今日はクラネスさんと一緒に朝市へ来ていた。
 カラフルなテントの下に並ぶ野菜や果物、花や雑貨など様々な品。飛び交う声の中にいると、こちらまで楽しくなる。

 キツネに魔女に半魚人、のっぺらぼうに鬼。天狗にカッパに、洋服を着こなすガイゴツ。
 私の目に映るのは、人が見る夢に出てくるキャラクターたち。

 「ここって種族問わず様々なキャラクターたちがいる物語の交差点みたいですよね。色んな場所へ行き来するための通過地点。こんなことを言うのは無責任かもしれませんが、素敵な場所ですよね」

 呟くとクラネスさんが私の方を向いた。

 「灯、コンタクト……」

  そんな驚いたように不安気な顔をされても困る。
 今まで多くの人が集まる場所でコンタクトをつけていなかった私のせいでもあるけれど。
 一度に多くの刺激を受けるとどうなるか分からなかったので今日まで避けていたけれど、もう大丈夫だ。

 「実は今つけてます」

 そう言って目元を指した。そこに映るクラネスさんの姿はいつもと変わらない。

 彼は私を見て笑っていた。

 「灯の考え方はメルヘンチックだな」

 「うるさい」

 「ここがそんなに素敵な場所に見えるのか?」

 「私、嘘は嫌いなので」

 半分苛立ち気味で答えた。
 そんなやり取りをしていた時。

 「クラネス」

 目の前にいた人に声をかけられた。

 「クロムか。
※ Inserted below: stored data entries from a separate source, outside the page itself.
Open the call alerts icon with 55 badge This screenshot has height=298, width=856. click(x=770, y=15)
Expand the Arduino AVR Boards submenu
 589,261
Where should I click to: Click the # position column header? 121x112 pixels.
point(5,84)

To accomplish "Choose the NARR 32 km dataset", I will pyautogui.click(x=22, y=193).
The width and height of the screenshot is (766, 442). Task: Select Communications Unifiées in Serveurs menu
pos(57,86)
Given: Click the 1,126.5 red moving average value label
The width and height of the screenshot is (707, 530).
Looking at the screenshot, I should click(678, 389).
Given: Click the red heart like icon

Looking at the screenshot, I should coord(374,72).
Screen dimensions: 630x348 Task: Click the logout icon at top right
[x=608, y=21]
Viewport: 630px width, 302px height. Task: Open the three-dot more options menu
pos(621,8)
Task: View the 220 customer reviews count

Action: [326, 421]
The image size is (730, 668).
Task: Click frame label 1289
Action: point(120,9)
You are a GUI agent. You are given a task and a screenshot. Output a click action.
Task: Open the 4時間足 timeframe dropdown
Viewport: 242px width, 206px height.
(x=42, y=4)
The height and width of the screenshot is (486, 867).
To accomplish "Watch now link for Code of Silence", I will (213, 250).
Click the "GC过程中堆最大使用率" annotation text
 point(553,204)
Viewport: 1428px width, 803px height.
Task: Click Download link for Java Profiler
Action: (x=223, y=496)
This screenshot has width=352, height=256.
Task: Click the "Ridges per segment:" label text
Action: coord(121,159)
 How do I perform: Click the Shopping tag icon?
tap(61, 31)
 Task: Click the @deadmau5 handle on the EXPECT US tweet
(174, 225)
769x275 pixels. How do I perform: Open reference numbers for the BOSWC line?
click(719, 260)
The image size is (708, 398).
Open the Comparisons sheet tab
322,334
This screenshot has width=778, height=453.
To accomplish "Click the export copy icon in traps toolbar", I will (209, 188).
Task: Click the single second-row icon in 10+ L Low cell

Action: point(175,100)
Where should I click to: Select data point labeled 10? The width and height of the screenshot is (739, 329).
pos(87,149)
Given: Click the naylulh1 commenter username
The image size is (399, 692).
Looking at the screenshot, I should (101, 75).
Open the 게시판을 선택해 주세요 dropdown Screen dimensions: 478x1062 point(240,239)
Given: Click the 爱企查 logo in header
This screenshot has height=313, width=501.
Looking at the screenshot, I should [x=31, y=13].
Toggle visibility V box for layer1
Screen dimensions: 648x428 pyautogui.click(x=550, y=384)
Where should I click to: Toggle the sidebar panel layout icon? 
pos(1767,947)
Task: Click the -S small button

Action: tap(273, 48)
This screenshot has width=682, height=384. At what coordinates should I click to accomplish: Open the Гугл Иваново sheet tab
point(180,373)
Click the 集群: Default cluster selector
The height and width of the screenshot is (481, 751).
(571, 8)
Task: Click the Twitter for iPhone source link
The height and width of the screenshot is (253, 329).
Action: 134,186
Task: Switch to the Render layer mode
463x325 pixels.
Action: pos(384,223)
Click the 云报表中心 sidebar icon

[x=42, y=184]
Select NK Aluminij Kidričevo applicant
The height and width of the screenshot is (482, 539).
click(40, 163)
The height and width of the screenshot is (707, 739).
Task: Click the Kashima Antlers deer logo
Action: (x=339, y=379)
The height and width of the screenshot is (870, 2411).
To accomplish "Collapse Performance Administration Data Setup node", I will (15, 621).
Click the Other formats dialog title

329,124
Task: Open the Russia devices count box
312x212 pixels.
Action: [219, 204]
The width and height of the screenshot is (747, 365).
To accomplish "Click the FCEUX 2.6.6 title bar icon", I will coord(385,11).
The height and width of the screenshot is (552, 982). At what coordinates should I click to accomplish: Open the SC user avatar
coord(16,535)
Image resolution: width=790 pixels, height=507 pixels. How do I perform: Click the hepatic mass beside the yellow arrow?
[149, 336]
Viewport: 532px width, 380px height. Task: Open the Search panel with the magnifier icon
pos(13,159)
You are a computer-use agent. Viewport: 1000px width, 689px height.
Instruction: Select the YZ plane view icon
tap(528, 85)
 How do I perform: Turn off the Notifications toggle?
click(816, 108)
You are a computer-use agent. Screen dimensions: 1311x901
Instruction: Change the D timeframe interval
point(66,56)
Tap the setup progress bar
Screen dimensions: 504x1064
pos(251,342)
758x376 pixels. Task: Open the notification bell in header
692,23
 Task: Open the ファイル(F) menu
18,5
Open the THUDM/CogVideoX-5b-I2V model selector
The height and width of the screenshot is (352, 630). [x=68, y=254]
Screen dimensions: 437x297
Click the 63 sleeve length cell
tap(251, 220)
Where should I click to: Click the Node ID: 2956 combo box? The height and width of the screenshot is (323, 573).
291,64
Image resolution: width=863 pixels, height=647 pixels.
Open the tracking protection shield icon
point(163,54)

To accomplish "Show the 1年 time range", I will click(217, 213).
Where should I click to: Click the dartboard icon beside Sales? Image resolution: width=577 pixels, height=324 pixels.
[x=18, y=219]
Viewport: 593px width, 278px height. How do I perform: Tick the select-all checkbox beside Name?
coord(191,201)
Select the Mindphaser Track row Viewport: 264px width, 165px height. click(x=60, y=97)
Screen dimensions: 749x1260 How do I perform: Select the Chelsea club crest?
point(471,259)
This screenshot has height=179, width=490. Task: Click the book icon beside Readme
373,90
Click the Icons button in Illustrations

声をかけてくるなんて珍しいな」

 この人がクロムさん。
 身長はクラネスさんよりも少し高い。トレンチコートを着て、帽子を深々と被っているため顔がよく見えない。

 「君がクラネスの言っていた助手の子かな?」

 「あ、アカリと言います」

 モモさんの言っていた通り、柔らかい雰囲気で穏やかな話し方をする人だ。

 「今日の午後だけど、図書館にある談話室に来てくれるかな?」

 交渉の件、場所は図書館というのは聞いていた。クロムさんは図書館の関係者なのだろうか。

 「はい、分かりました」
 
 話が終わるとクロムさんは町の中へ消えていった。

 「よかったんですか?話さなくて」

 二人は一言言葉を交わしただけで、それ以外は何も話していなかった。

 「今更話すようなことはないな」

 「そんなに長い付き合いなんですか?」

 「それも全部クロムが話してくれるだろ」

 クラネスさんの口からクロムさんのことは何も聞けなかった。

 先程クロムさんに声をかけられた時、クラネスさんは珍しいと言っていた。それは、よく朝市にはいるけれど声をかけることは滅多にないということ。タイミング的に私たちのことを前から見ていたようにも思う。
 それでも私は全く気づかなかった。声をかけられるまで、クロムさんがいることに。